1. First, let's picture matrix `A`. It's a special kind of matrix called a "diagonal matrix." This means all its numbers are zero *except* for the ones on its main line (the diagonal, from top-left to bottom-right). Let's call these diagonal numbers `d1, d2, d3, ... dn`. The problem tells us these `d` numbers are all different from each other, which is a super important clue!
2. Next, we're looking for any matrix `B` that "commutes" with `A`. This simply means if we multiply `B` by `A` (written `BA`), we get the exact same result as multiplying `A` by `B` (written `AB`). So, `BA = AB`.
3. To figure this out, let's look at what happens when we multiply these matrices, focusing on just one spot, say the number in row `i` and column `j`. Let's call the number in row `i`, column `j` of matrix `B` as `b_ij`.

4. **Let's find the number in row `i`, column `j` of `BA`:**
To get this number, we take row `i` of `B` and multiply it by column `j` of `A`.
Since `A` is a diagonal matrix, its `j`-th column is very simple: it has a `d_j` at the `j`-th row, and all other numbers are zero.
So, when we multiply row `i` of `B` (which is `b_i1, b_i2, ..., b_ij, ..., b_in`) by column `j` of `A`, the only part that doesn't get multiplied by zero is `b_ij` times `d_j`.
So, the number in row `i`, column `j` of `BA` is `b_ij * d_j`.

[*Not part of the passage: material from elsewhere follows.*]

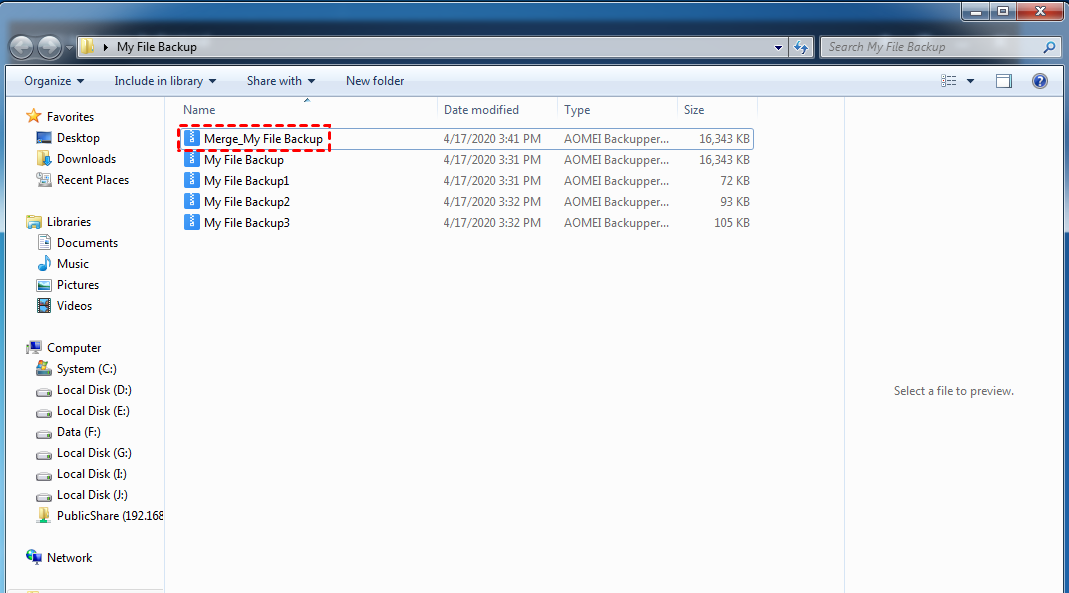Click the change view icon
The height and width of the screenshot is (593, 1069).
[950, 81]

5. **Now, let's find the number in row `i`, column `j` of `AB`:**
To get this number, we take row `i` of `A` and multiply it by column `j` of `B`.
Since `A` is a diagonal matrix, its `i`-th row is also very simple: it has a `d_i` at the `i`-th column, and all other numbers are zero.
So, when we multiply row `i` of `A` by column `j` of `B` (which goes down from `b_1j, b_2j, ..., b_ij, ..., b_nj`), the only part that doesn't get multiplied by zero is `d_i` times `b_ij`.
So, the number in row `i`, column `j` of `AB` is `d_i * b_ij`.

6. **Time to compare!**
Since `BA = AB`, the number in every spot must be the same. So, for every row `i` and every column `j`:
`b_ij * d_j = d_i * b_ij`

7. Let's rearrange this equation a little bit:
`b_ij * d_j - d_i * b_ij = 0`
We can pull out `b_ij` (like factoring in everyday math):
`b_ij * (d_j - d_i) = 0`

8. Now, this is the really important part! We have two cases for this equation:

* **Case 1: When `i` is the same as `j` (these are the numbers on the main diagonal of `B`)**
If `i = j`, then `d_j - d_i` becomes `d_i - d_i`, which is `0`.
So, our equation becomes `b_ii * 0 = 0`.
This is always true (`0 = 0`), no matter what number `b_ii` is! This means the numbers on the main diagonal of `B` can be anything.

* **Case 2: When `i` is NOT the same as `j` (these are the numbers *off* the main diagonal of `B`)**
Remember that super important clue from the beginning? All the diagonal numbers of `A` (`d1, d2, ..., dn`) are distinct, meaning they are all different from each other.
So, if `i` is not `j`, then `d_i` is definitely NOT equal to `d_j`. This means that `(d_j - d_i)` is NOT zero. It's some non-zero number.
Now look back at our equation: `b_ij * (d_j - d_i) = 0`.
If `(d_j - d_i)` is not zero, the *only* way for the whole thing to be zero is if `b_ij` itself is zero!

9. **What does this all mean for matrix `B`?**
We found out that all the numbers in `B` that are *not* on the main diagonal (`b_ij` where `i != j`) must be zero. And the numbers on the main diagonal (`b_ii`) can be any number we want.
This means that `B` must also be a diagonal matrix! It will have numbers only on its main diagonal, and zeros everywhere else.